New technique unlocks ancient history of Earth from grains of sand

Lead researcher Dr. Milo Barham, from the Timescales of Mineral Systems Group inside Curtin’s School of Earth and Planetary Sciences, mentioned the staff devised a metric, which determines the “age distribution fingerprint” of minerals referred to as zircon inside sand, shedding new mild on the evolution of the Earth’s floor over the previous couple of billion years.

“While much of the original geological record is lost to erosion, durable minerals like zircon form sediments that effectively gather information from these lost worlds to paint a vivid picture of the planet’s history, including changing environments, the development of a habitable biosphere, the evolution of continents, and the accumulation of mineral resources at ancient plate boundaries,” Dr.
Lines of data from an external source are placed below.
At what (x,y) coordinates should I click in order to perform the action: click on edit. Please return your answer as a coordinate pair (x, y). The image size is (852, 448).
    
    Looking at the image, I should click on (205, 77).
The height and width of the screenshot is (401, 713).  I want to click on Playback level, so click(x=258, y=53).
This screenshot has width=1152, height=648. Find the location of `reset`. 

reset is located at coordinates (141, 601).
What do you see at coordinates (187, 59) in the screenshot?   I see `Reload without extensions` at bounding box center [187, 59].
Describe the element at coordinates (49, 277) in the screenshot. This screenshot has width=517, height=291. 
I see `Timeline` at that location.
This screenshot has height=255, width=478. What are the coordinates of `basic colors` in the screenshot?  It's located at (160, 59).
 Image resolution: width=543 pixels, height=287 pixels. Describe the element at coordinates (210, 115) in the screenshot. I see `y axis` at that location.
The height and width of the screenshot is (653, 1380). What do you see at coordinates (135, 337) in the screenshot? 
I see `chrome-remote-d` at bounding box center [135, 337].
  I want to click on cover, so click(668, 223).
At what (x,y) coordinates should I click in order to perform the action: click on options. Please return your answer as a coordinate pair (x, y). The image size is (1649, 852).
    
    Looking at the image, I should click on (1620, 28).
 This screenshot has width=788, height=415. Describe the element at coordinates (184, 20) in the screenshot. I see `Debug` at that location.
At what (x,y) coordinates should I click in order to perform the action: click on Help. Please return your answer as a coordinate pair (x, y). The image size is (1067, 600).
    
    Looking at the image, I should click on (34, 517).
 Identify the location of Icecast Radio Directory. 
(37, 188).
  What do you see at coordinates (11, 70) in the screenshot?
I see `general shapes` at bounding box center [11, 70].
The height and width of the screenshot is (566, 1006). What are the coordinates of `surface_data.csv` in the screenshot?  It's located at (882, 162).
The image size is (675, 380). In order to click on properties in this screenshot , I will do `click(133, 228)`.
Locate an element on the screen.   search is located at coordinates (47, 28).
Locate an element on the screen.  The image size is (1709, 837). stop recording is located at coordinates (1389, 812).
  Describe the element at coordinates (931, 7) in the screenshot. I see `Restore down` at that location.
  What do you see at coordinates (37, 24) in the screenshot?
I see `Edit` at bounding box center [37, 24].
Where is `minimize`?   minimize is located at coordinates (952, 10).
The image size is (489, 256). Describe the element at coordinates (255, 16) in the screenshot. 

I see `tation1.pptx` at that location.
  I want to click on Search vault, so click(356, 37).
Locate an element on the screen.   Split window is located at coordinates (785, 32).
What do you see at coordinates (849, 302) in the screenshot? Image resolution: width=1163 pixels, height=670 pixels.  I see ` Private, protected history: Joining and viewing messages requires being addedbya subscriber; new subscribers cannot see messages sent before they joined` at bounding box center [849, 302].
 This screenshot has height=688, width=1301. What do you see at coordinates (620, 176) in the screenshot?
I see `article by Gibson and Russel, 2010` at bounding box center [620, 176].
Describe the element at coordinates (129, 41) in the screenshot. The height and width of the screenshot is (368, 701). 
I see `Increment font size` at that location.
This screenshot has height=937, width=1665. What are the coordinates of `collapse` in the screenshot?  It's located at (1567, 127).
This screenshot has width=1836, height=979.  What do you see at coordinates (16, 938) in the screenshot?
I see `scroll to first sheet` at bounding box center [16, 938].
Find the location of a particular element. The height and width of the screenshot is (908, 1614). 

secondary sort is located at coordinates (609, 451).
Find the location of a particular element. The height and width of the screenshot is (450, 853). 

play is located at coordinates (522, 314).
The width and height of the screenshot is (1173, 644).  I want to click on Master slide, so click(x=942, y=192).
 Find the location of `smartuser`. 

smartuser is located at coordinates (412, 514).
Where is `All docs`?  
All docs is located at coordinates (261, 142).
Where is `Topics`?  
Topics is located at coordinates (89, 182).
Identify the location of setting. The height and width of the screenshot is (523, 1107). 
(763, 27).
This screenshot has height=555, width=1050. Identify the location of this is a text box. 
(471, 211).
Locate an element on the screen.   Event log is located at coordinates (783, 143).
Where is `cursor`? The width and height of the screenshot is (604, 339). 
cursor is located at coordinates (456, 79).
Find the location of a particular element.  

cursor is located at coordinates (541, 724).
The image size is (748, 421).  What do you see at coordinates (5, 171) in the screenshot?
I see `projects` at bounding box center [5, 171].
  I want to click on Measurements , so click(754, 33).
Barham mentioned.

“This new method permits a higher understanding of the character of ancient geology as a way to reconstruct the association and motion of tectonic plates on Earth by means of time.

“The world’s beaches faithfully record a detailed history of our planet’s geological past, with billions of years of Earth’s history imprinted in the geology of each grain of sand and our technique helps unlock this information.”

Co-author Professor Chris Kirkland, additionally from the Timescales of Mineral Systems Group inside Curtin’s School of Earth and Planetary Sciences, mentioned the brand new methodology can be utilized to hint the Earth’s history with higher element than beforehand achievable.

“Zircons contain chemical elements that allow us to date and reconstruct the conditions of mineral formation. Much like human population demographics trace the evolution of countries, this technique allows us to chart the evolution of continents by identifying the particular age population demographics of zircon grains in a sediment,” Professor Kirkland mentioned.

“The way the Earth recycles itself through erosion is tracked in the pattern of ages of zircon grains in different geological settings. For example, the sediment on the west and east coasts of South America are completely different because there are many young grains on the west side that were created from crust plunging beneath the continent, driving earthquakes and volcanoes in the Andes. Whereas, on the east coast, all is relatively calm geologically and there is a mix of old and young grains picked up from a diversity of rocks across the Amazon basin.”

Dr. Barham and Professor Kirkland are affiliated with The Institute for Geoscience Research (TIGeR), Curtin’s flagship Earth Sciences analysis institute and the analysis was funded by the Minerals Research Institute of Western Australia.

“Understanding ancient tectonic settings through detrital zircon analysis” was revealed within the journal Earth and Planetary Science Letters.